Selection ->

--------------------------------

Skip to content

dayanbatuofu/icra2023

Repository files navigation

Approximating-Discontinuous-Nash-Equilibrial-Values-of-Two-Player-General-Sum-Differential-Games


Lei Zhang, Mukesh Ghimire, Wenlong Zhang, Zhe Xu, Yi Ren
Arizona State University

This is the implementation of the paper "Approximating-Discontinuous-Nash-Equilibrial-Values-of-Two-Player-General-Sum-Differential-Games"

Get started

There exists two different environment, you can set up a conda environment with all dependencies like so:

For Toy Case, Collision_avoidance, Uncontrolled_intersection_complete_information_game and Uncontrolled_intersection_incomplete_information_game

conda env create -f environment.yml
conda activate siren

For BVP_generation

conda env create -f environment.yml
conda activate hji

Code structure

There are five folders with different functions

BVP_generation: use standard BVP solver to collect the Nash equilibrial (NE) values for uncontrolled intersection (case 1) and collision avoidance (case 2)

The code is organized as follows:

  • generate_intersection.py: generate 5D NE values under four player type configurations (a, a), (na, a), (a, na), and (na, na) for case 1.
  • generate_collision_avoidance.py: generate 9D NE values for case 2.
  • ./utilities/BVP_solver.py: BVP solver.
  • ./example/vehicle/problem_def_intersection.py: dynamic, PMP equation setting for case 1.
  • ./example/vehicle/problem_def_collision_avoidance.py: dynamic, PMP equation setting for case 2.

run generate_intersection.py or generate_collision_avoidance.py to collect NE values. Please notice there is four player types in case 1. You should give setting in generate_intersection.py. Data size can be set in ./example/vehicle/problem_def_intersection.py or ./example/vehicle/problem_def_collision_avoidance.py.

Collision_avoidance: train supervised(SL), self-supervised(SSL), hybrid(HL) and value hardening(VH) model to complete generalization and saftety performance test for case 2

The code is organized as follows:

  • dataio.py: load training data for SL, SSL, HL and VH.
  • training_supervised.py: contains SL training routine.
  • training_selfsupervised.py: contains SSL training routine.
  • training_hybrid.py: contains HL training routine.

--------------------------------

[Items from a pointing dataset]
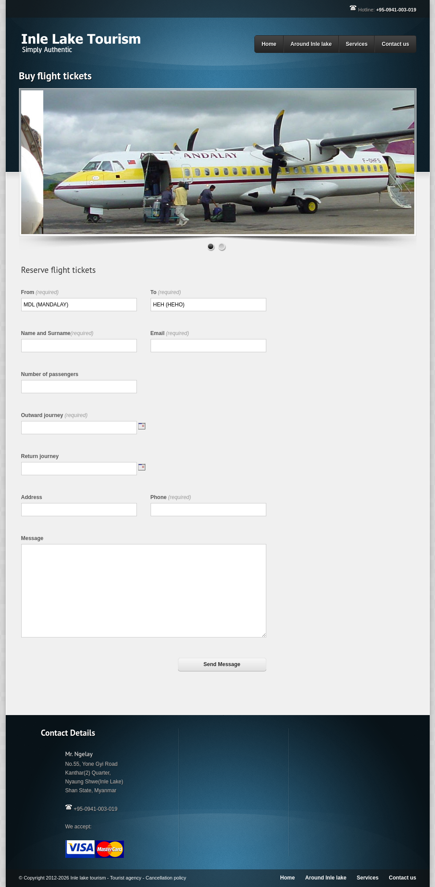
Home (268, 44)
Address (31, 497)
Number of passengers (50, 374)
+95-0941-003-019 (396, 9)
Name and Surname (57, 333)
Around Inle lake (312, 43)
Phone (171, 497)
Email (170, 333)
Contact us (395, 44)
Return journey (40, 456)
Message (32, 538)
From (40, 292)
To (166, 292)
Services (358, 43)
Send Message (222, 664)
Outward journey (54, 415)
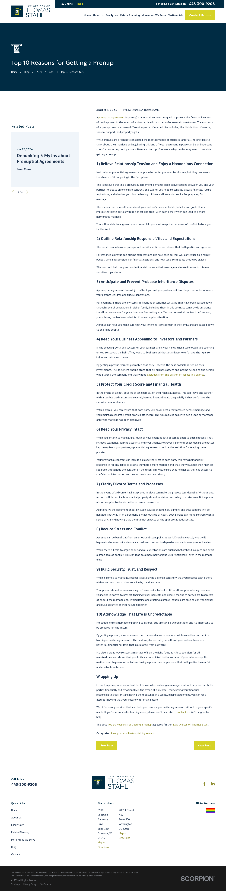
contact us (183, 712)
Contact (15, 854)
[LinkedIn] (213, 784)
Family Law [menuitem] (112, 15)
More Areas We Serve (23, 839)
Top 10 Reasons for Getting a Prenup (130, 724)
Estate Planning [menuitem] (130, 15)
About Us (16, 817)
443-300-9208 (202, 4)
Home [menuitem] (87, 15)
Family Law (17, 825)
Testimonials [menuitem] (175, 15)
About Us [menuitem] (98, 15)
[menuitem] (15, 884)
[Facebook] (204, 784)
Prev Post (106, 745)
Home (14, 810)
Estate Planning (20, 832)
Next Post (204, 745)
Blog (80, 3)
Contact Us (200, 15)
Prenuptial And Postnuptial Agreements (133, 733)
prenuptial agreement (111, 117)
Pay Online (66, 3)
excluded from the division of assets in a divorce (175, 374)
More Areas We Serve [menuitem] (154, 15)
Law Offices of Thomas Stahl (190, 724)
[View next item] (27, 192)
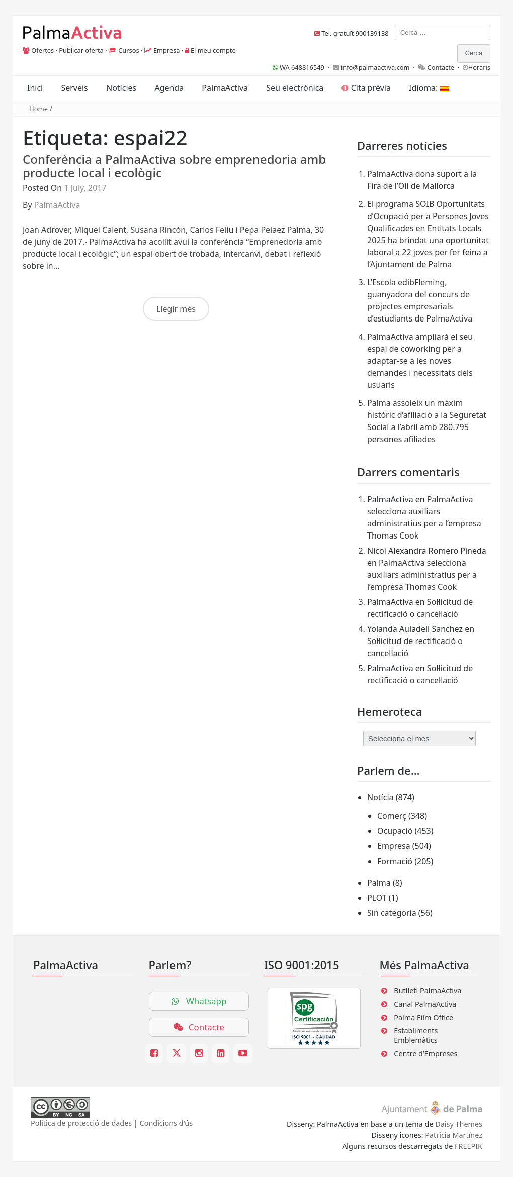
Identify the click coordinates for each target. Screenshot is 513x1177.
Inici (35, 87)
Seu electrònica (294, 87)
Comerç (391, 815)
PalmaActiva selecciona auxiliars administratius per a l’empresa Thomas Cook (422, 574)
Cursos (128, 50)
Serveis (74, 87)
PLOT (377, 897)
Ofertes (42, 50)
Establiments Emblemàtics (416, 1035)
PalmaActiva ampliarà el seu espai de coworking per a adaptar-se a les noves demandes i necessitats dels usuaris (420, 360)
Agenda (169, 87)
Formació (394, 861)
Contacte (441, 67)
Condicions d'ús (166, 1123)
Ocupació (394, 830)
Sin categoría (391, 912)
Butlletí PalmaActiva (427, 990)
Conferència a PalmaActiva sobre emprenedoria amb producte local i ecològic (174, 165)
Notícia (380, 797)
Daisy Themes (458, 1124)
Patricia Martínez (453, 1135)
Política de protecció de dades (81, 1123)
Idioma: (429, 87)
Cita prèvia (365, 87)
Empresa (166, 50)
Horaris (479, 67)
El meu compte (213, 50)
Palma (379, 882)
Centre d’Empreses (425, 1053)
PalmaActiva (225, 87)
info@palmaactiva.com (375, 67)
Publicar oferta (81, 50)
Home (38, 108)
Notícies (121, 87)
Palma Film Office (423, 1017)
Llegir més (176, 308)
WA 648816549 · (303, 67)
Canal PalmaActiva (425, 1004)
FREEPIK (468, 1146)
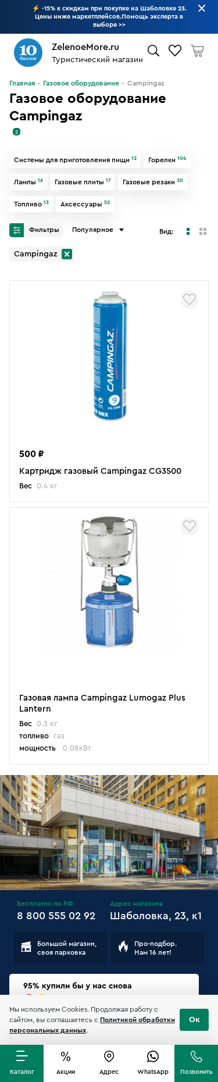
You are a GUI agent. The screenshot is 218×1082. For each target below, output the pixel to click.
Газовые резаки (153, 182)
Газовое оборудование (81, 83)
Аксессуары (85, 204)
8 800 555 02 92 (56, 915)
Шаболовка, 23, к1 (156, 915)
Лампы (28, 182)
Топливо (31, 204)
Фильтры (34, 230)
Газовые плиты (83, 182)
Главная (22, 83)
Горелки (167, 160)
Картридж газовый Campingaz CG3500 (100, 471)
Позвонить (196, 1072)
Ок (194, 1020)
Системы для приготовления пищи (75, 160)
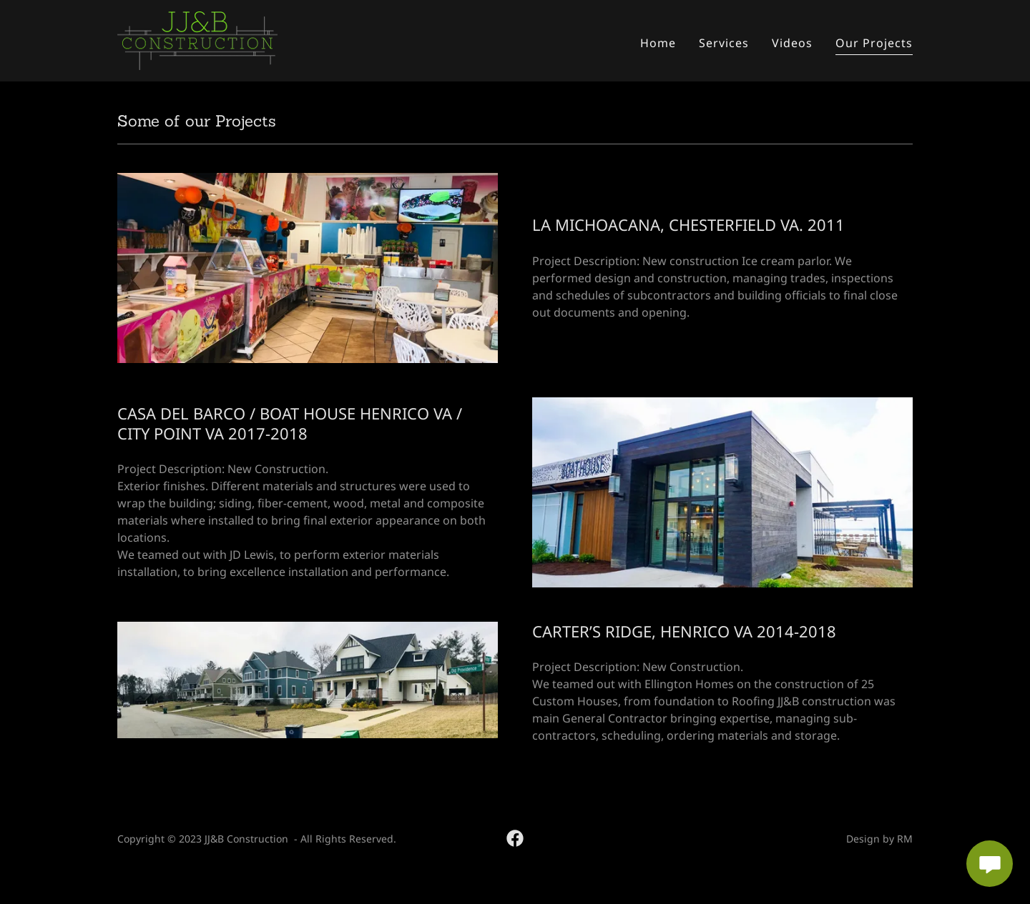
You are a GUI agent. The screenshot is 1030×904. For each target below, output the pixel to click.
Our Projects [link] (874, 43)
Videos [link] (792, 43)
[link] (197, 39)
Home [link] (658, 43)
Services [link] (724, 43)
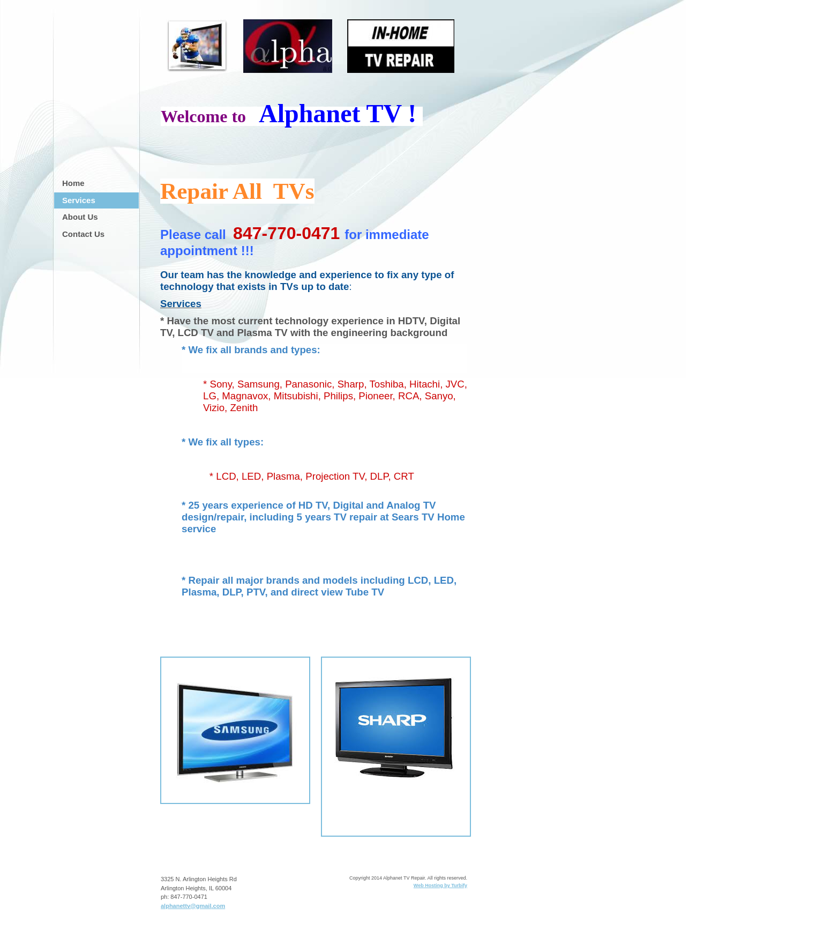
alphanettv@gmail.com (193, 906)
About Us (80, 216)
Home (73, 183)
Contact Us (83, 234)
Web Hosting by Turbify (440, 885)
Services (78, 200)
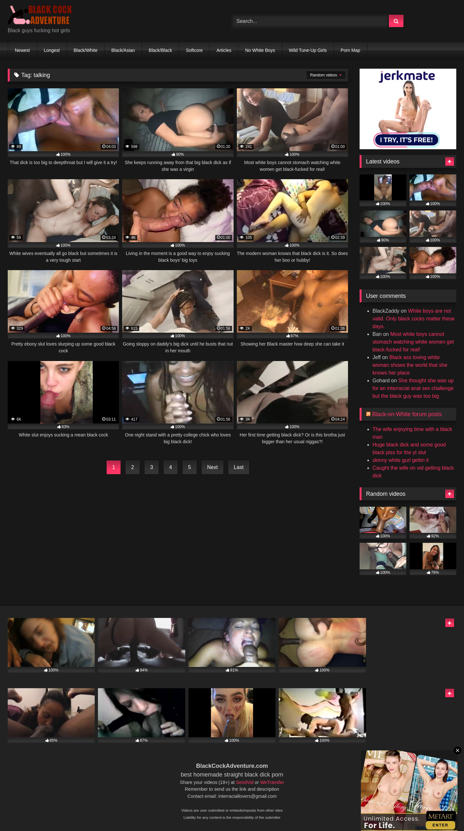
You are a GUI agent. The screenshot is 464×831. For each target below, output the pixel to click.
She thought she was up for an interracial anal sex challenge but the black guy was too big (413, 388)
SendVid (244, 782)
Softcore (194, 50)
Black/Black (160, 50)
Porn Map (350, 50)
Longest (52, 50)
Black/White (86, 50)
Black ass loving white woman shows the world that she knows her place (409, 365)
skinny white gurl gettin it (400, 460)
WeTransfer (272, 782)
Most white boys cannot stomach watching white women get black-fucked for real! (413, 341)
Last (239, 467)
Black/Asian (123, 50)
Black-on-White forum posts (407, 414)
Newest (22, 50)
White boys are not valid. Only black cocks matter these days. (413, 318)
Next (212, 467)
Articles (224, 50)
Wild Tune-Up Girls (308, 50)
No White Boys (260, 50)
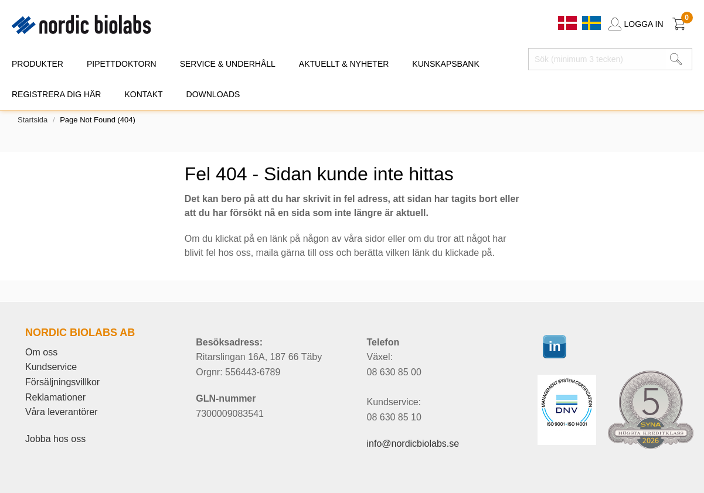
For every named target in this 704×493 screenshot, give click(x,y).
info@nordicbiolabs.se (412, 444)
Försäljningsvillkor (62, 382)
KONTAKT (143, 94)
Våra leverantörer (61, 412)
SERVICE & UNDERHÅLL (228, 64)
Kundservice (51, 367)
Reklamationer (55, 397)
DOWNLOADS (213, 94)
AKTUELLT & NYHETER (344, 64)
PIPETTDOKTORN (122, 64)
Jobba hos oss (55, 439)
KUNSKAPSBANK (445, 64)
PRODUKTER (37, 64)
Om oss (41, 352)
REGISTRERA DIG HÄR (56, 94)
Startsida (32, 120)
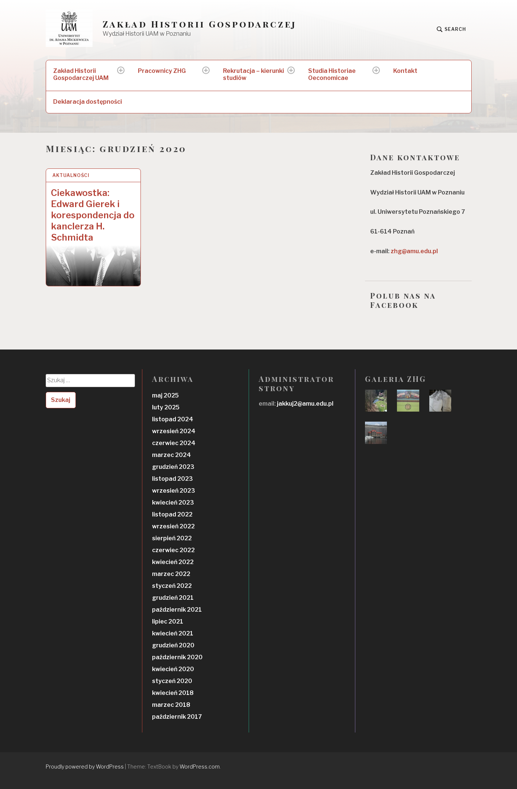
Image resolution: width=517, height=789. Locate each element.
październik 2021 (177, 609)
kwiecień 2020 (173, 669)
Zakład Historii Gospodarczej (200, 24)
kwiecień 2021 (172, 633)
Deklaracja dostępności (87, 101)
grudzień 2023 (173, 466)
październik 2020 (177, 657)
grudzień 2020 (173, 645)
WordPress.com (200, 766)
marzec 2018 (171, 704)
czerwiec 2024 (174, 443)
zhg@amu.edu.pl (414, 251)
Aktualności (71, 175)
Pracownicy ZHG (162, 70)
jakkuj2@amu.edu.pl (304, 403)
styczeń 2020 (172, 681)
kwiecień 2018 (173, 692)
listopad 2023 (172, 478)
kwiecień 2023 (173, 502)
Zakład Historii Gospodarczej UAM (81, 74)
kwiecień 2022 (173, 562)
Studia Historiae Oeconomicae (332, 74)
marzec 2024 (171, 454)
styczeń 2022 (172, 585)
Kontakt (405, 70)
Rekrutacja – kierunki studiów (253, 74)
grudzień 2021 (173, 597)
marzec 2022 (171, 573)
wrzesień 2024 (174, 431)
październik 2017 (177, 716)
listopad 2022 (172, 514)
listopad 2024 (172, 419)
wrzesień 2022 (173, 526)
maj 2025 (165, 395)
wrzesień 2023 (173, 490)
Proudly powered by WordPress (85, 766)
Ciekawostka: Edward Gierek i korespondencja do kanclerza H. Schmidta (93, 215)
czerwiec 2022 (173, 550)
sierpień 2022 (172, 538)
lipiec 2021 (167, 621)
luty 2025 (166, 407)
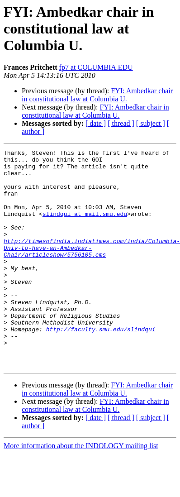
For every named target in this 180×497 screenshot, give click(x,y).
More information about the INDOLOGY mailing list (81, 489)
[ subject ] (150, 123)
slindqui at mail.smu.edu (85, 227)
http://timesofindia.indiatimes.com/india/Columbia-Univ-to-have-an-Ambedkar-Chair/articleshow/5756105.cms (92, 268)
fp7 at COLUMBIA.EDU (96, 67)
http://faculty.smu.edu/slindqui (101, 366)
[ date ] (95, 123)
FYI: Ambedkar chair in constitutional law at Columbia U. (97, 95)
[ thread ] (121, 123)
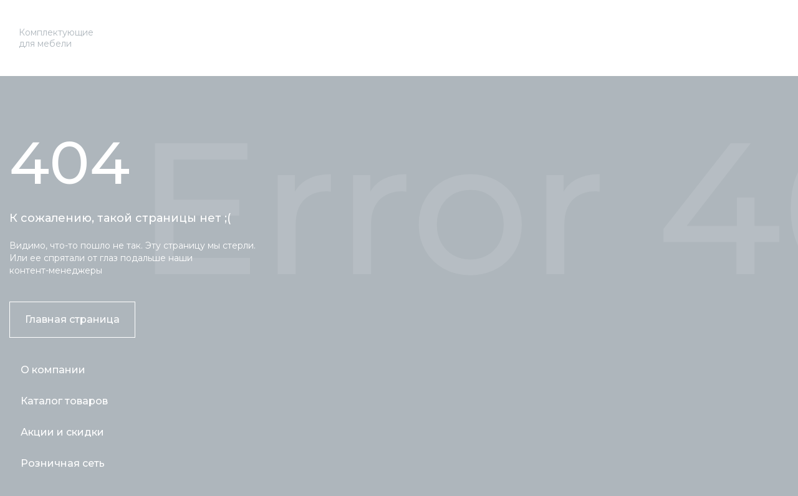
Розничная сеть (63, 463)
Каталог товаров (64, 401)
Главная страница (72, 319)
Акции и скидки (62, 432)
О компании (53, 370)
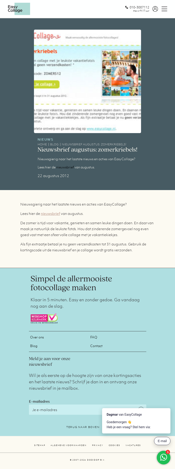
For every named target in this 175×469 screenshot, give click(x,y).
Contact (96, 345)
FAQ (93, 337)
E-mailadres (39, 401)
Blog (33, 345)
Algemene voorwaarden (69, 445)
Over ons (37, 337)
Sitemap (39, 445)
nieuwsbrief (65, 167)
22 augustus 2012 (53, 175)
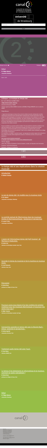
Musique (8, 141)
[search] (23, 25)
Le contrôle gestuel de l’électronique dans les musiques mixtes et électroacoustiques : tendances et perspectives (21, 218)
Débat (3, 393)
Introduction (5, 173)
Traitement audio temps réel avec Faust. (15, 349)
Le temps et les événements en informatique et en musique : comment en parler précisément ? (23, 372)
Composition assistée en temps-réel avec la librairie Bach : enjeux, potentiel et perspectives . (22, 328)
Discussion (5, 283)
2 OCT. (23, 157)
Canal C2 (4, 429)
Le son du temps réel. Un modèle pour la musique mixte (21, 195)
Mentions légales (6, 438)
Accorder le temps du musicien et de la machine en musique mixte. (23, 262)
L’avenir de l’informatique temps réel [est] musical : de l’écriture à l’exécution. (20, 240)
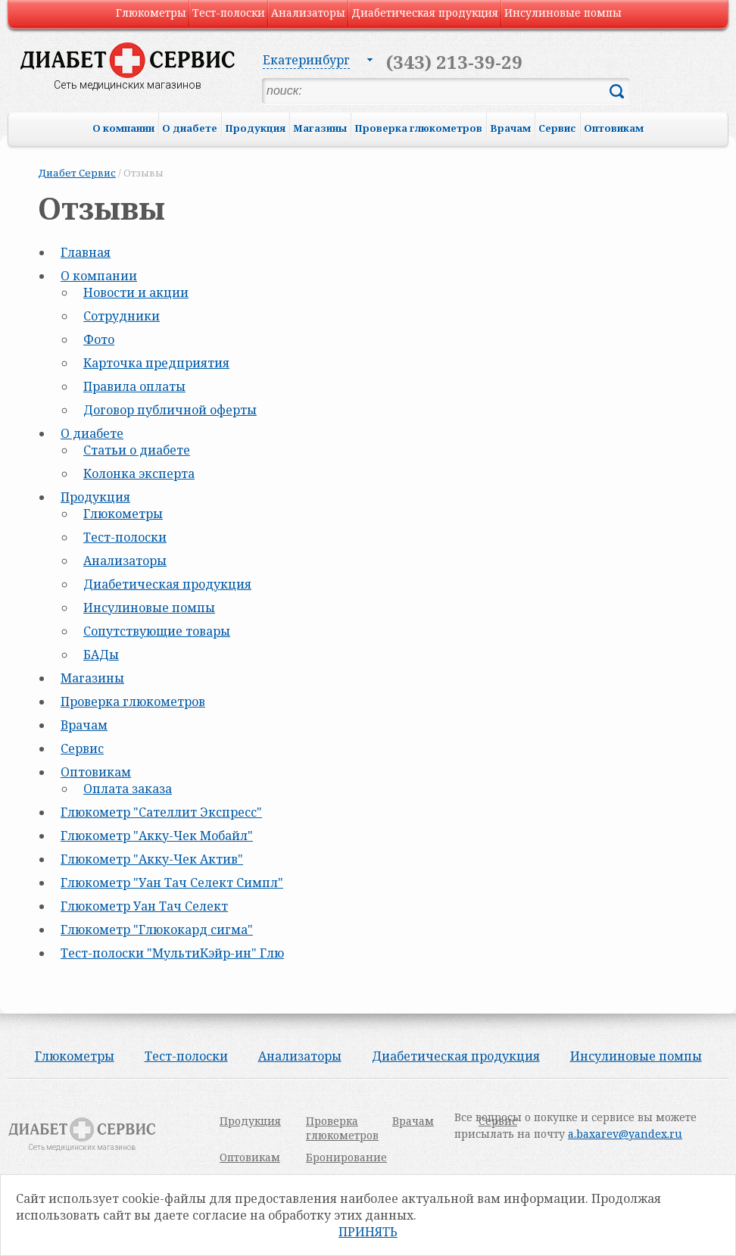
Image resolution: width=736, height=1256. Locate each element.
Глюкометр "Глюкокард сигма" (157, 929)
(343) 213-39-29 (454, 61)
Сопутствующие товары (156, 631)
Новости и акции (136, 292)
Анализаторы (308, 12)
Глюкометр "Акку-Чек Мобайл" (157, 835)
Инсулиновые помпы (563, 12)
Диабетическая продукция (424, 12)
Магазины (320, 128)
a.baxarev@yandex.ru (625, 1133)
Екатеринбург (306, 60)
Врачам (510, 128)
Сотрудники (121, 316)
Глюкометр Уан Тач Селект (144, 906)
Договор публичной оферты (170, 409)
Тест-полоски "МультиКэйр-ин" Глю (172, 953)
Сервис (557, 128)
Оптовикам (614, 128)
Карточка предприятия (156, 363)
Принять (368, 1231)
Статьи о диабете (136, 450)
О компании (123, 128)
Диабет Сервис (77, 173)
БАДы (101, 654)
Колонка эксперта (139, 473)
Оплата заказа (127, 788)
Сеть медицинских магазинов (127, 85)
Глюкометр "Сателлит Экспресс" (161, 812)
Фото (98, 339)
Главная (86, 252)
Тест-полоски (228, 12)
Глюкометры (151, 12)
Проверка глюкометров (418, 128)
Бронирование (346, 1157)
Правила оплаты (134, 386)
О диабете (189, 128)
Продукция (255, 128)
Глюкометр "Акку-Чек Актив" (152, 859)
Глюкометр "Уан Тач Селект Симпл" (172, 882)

--------------------------------

What to do ->
1: Answer these questions using the README.
(a) Which command activates the environment used for BVP_generation?
(b) Which file generates 9D NE values for case 2?
(c) What does dataio.py load?
2: Copy the README word for word from "BVP_generation: use standard" up to and including "setting for case 1.".
The items are separate material and have no connection to the README.

Responses per task ->
1:
(a) conda activate hji
(b) generate_collision_avoidance.py
(c) Training data for SL, SSL, HL and VH

2:
BVP_generation: use standard BVP solver to collect the Nash equilibrial (NE) values for uncontrolled intersection (case 1) and collision avoidance (case 2)

The code is organized as follows:

  • generate_intersection.py: generate 5D NE values under four player type configurations (a, a), (na, a), (a, na), and (na, na) for case 1.
  • generate_collision_avoidance.py: generate 9D NE values for case 2.
  • ./utilities/BVP_solver.py: BVP solver.
  • ./example/vehicle/problem_def_intersection.py: dynamic, PMP equation setting for case 1.